Follow the Train is slightly different. They are not from New York, nor have they recently immigrated there to take advantage of a once burgeoning, now saturated music scene. They are from Louisville, Kentucky. Not the type of place that earns immediate respect in the eyes of the critical masses, but one where Sheridan was fortunate enough to surround himself with three friends talented enough to have earned a recent appearance at the South by Southwest festival and release a seven song EP that shows solid potential. The music is thick and atmospheric without employing claustrophobic keys and bass; The Great Disturbance couches a dense sound with jangly guitars.

The album's opener fades in ambient keyboards that continue to echo at a distance throughout the rest of the song, laying a subtle foundation for the melody. Sheridan nearly whispers through most of the song. The hushed tone of his voice is one of the largest reasons that The Great Disturbance isn't more overbearing. Instead of trying to browbeat the listener into getting the song with his vocals, he beckons the listener closer and closer until the song has grabbed firmly hold. It isn't until the chorus of the band's semi-successful local radio single "Wake Up" that Sheridan raises his voice above his whisper, sounding like an exhausted and maybe a little hoarse David Bowie -- or, British Sea Power.

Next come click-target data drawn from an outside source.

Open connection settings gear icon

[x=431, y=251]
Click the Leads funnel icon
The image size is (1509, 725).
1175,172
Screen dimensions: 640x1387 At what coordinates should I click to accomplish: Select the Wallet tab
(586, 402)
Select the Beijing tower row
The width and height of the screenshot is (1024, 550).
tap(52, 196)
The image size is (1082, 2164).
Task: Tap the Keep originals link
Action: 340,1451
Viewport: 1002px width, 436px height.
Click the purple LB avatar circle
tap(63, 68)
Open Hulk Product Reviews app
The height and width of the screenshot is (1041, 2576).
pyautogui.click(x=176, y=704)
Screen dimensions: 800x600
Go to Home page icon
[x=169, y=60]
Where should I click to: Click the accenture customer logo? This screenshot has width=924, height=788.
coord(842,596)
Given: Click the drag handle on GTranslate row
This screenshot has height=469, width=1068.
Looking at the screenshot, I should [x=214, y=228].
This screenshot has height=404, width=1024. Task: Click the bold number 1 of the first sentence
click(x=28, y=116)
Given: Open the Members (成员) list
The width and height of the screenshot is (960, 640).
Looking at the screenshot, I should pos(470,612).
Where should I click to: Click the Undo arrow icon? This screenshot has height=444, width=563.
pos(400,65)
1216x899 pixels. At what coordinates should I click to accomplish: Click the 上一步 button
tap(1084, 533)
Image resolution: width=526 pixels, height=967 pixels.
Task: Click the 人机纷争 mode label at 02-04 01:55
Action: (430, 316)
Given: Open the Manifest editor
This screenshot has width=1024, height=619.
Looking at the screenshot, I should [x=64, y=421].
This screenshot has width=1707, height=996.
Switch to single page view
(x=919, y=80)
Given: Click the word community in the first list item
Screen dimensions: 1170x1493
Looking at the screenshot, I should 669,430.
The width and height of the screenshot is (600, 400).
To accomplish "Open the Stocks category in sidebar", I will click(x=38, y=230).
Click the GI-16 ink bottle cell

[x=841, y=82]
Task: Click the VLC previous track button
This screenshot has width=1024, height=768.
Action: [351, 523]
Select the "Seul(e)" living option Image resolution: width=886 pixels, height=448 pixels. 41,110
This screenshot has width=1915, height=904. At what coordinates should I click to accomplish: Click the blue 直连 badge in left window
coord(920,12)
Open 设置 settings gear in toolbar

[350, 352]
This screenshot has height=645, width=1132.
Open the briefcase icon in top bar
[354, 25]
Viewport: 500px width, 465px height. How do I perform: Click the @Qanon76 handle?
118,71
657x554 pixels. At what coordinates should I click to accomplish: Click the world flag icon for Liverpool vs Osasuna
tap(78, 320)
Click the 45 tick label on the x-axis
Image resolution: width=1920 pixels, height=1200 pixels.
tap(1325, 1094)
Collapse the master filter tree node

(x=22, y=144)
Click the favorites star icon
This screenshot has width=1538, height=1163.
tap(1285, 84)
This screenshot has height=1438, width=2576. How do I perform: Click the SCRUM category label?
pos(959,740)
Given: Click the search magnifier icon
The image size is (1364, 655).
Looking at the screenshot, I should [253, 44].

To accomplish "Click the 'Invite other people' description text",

"Lower than Low" is all brooding vocals and tinny guitars set against Bill Green's crisp drumming. Although many would be predisposed to compare the track to a band far more impressive to namedrop in a review, I couldn't help but think at any minute (technically at minute 1:04) that David Gilmour was going to slide sideways into the song and rip one of his killer leads. The first half of this song is all Pink Floyd's Division Bell; the second half is not, and it's a shame because the first portion, despite its snail's pace, is one of the strongest points on the album.

The Great Disturbance shows a lot of promise, but it also has flaws. More than seven songs and the album would have begun to meander into the background. Five songs in and I began to find the songs most indistinguishable from one another. The jangly guitars -- I never thought I would say this -- actually begin to grow stale. And Sheridan's subdued vocals begin to loose their grip and ultimately become benign.

In spite of this, Follow the Train's debut is ultimately a success, riding the strength of atmospheric guitars and keys, crisp drumming, and Sheridan's hushed vocals. The sound cultivated here isn't the most original but the lack of irony or posturing adds an honesty that much more critically claimed bands lack.